Autore: Giacomo Mazzarella

Scuola

Didattica a distanza, ecco il contratto collettivo per i docenti

Regolarizzare come nome la Dad, adesso che sta prepotentemente tornando ad un uso massiccio.

La scuola e le lezioni nella scuola da inizio 2020 sono state tra le cose più stravolte dall’emergenza coronavirus. Dalla didattica in presenza si è passati alla didattica a distanza. Una forma di didattica a cui gli italiani si sono ormai familiarizzati. Ma si tratta pur sempre di una novità, una alternativa alla didattica in presenza. E come tutte le novità, anche questa necessitava di una disciplina soprattutto per gli insegnanti e per i loro contratti di lavoro.

Sottoscritto il contratto per la Dad

Il vuoto normativo riguardante la didattica a distanza è stato colmato. Lo ha annunciato il sindacato Anief che tra l’altro ha avuto un importante ruolo nel completare l’operazione. Si tratta del primo contratto sottoscritto da Anief.

Un contratto importante più che in passato proprio perché c’era da disciplinare la didattica a distanza. Insieme ad Anief ha firmato già il nuovo Ccnl anche la Cisl.

Adesso si attende la sottoscrizione delle altre sigle sindacali del comparto, che però molti danno per scontato. Tra l’altro le regole del comparto prevedono che per entrare in vigore basta l’ok del 50% della rappresentatività sindacale. In altri termini, un nuovo Ccnl pressoché ufficiale.

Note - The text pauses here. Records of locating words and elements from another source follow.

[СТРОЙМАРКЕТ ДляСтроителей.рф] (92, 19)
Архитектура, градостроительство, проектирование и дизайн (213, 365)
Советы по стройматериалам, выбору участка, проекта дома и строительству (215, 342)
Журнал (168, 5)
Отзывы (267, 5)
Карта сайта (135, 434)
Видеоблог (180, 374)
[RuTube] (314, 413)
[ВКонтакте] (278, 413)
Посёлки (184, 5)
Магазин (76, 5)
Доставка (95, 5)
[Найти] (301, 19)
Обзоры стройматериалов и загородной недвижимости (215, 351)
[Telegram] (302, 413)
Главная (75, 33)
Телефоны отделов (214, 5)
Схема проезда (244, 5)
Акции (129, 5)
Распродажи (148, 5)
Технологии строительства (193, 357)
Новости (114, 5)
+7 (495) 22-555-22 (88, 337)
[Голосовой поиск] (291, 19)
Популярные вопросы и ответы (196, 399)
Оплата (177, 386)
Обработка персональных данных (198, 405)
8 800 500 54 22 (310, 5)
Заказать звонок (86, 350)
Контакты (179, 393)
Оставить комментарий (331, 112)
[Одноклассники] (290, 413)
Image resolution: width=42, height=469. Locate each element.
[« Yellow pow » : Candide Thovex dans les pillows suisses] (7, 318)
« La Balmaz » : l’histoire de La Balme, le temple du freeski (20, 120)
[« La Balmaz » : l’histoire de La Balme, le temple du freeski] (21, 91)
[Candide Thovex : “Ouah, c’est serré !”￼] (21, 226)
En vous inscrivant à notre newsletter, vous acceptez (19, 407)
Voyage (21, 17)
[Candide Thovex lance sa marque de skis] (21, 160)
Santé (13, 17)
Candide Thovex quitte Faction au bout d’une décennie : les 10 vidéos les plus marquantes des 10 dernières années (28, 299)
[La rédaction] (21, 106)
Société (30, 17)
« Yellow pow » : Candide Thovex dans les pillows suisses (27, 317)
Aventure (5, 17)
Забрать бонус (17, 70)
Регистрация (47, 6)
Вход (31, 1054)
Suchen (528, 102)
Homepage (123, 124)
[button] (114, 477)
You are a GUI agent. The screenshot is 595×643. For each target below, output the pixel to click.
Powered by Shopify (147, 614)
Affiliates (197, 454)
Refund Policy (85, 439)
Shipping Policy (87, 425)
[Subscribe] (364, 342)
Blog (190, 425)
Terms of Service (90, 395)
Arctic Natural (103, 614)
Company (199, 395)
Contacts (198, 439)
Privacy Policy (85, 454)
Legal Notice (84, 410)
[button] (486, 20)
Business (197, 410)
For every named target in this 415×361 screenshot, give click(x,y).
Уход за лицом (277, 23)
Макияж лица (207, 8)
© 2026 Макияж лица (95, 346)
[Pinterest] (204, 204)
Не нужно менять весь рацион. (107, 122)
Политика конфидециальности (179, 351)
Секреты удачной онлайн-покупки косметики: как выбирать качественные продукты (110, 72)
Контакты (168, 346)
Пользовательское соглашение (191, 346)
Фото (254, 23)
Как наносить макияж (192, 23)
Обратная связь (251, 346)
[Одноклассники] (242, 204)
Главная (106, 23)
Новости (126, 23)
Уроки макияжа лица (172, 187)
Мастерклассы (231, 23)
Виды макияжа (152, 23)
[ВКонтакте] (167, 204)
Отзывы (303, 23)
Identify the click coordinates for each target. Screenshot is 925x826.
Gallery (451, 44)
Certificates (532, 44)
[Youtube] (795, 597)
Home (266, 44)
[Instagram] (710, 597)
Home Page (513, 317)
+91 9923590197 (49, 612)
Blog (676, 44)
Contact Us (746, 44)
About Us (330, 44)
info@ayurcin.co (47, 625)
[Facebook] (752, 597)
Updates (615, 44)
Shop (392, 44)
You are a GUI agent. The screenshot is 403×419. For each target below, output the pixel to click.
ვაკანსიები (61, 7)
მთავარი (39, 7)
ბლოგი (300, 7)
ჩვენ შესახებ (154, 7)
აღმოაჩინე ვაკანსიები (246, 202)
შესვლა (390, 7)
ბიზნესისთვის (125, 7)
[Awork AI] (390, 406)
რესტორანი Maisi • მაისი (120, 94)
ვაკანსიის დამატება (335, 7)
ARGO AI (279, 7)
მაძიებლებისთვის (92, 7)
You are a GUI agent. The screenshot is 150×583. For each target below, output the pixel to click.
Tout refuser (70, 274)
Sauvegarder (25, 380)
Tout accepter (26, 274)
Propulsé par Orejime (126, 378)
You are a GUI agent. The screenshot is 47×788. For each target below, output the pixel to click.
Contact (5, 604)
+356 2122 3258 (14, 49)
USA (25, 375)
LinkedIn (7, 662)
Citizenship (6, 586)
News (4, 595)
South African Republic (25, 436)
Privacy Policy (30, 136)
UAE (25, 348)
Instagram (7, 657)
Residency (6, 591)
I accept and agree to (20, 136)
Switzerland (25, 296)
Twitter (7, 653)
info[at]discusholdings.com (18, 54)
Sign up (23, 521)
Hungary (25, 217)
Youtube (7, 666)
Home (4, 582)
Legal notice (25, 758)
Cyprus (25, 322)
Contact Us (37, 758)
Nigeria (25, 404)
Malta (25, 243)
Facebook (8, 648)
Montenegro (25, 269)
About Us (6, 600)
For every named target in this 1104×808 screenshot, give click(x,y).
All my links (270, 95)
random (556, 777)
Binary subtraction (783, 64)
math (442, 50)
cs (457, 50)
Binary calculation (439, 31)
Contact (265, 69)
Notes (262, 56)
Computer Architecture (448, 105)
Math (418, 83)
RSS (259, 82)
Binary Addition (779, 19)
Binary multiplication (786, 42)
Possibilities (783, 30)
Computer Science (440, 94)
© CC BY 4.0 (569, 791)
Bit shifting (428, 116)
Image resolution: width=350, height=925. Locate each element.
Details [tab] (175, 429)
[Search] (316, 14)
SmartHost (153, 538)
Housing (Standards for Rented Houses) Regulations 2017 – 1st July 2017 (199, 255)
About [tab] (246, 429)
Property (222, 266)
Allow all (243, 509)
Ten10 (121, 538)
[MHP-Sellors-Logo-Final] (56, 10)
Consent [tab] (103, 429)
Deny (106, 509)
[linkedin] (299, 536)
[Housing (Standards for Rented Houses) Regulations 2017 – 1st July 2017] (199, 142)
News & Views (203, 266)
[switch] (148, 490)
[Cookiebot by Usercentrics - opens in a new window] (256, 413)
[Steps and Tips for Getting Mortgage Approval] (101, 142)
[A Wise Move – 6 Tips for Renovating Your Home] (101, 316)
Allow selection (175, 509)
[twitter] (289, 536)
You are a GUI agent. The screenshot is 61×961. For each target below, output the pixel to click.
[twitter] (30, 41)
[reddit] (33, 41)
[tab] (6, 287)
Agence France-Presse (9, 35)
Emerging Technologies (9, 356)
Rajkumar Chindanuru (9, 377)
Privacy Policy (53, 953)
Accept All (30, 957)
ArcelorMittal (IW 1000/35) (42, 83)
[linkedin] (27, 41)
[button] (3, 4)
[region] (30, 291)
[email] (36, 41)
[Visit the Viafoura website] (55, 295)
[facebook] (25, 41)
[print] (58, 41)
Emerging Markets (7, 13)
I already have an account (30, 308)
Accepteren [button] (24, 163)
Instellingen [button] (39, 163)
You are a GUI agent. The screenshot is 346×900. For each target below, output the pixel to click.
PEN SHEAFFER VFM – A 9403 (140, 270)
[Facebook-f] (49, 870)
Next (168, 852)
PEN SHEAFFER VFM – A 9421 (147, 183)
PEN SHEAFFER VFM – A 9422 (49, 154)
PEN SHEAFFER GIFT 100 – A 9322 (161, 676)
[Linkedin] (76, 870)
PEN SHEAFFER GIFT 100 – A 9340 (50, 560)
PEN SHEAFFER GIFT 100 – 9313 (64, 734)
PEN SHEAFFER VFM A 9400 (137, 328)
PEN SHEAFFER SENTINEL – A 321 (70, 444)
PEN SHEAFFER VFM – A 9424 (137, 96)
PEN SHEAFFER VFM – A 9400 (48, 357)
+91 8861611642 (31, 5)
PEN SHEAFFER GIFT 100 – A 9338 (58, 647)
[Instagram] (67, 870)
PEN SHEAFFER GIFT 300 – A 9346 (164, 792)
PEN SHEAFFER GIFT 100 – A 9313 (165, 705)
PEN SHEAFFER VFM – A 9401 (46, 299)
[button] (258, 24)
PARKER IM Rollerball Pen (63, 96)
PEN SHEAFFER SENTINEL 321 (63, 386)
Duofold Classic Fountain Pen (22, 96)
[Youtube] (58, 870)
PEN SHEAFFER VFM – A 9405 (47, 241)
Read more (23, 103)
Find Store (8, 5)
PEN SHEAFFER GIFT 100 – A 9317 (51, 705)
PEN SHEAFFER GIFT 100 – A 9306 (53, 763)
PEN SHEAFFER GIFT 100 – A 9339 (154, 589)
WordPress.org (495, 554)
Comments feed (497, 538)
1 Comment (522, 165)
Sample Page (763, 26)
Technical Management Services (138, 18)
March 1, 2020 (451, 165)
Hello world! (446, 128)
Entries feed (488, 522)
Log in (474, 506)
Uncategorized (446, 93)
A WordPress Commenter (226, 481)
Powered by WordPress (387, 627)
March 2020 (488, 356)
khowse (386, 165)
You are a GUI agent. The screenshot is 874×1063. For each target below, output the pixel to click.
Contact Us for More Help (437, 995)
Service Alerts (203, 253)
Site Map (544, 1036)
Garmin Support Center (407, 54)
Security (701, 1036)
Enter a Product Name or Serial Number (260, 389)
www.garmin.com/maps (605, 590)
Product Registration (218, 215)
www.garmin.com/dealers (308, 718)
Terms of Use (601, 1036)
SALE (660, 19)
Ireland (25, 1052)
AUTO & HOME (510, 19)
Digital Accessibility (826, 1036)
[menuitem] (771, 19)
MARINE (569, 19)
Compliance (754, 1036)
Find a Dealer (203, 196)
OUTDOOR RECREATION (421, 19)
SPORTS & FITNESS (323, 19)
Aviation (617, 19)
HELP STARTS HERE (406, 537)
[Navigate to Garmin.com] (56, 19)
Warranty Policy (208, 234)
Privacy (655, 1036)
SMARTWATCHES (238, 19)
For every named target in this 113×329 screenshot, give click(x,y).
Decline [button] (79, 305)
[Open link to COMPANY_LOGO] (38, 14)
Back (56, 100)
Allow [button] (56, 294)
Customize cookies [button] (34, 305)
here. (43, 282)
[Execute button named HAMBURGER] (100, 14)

Dad, cosa cambia con il nuovo Ccnl?

Nel nuovo documento collettivo viene confermata la pausa di un’ora ogni due lezioni consecutive.

Da Anief si dicono soddisfatti di quanto scritto ma viene sottolineato che servono regole urgenti anche per il personale amministrativo. E inoltre bisogna estendere la Carta di 500 euro anche agli Ata e ai docenti precari.

Misure ed interventi questi che non sono stati inseriti nel nuovo Ccnl e che dovrebbero entrare nella legge di Bilancio. Nel contratto scompare la banca ad ore, cioè quel contenitore dove dovevano confluire le ore di lezione dei docenti in caso di impossibilità di erogare il servizio di didattica a distanza e quindi ore da recuperare entro la fine dell’anno scolastico in corso.

Una cosa questa che Anief ha contribuiti a togliere perché non esiste in nessun settore una cosa del genere, in cui sì carica sul lavoratore l’impossibilità di prestare le ore di lezione per motivi oggettivi e non imputabili al lavoratore stesso.

Ogni scuola sarà investita di una certa autonomia. Infatti potrà operare in autonomia, ad esempio riducendo di 5 o 10 minuti l’ora di lezione o come dicevamo, predisponendo una pausa di almeno un’ora ogni due ore di lezioni consecutive se ricadono nella stessa giornata lavorativa.

Autonomia anche degli organi collegiali, perché viene disposto testualmente che "la Didattica a distanza si svolge nel rispetto della libertà di insegnamento, delle competenze degli Organi collegiali e dell’autonomia progettuale e organizzativa dell’autonomia progettuale e organizzativa delle istituzioni scolastiche”. In pratica piena libertà alle singole realtà scolastiche, sempre nel rispetto delle linee guida predisposte dal contratto collettivo.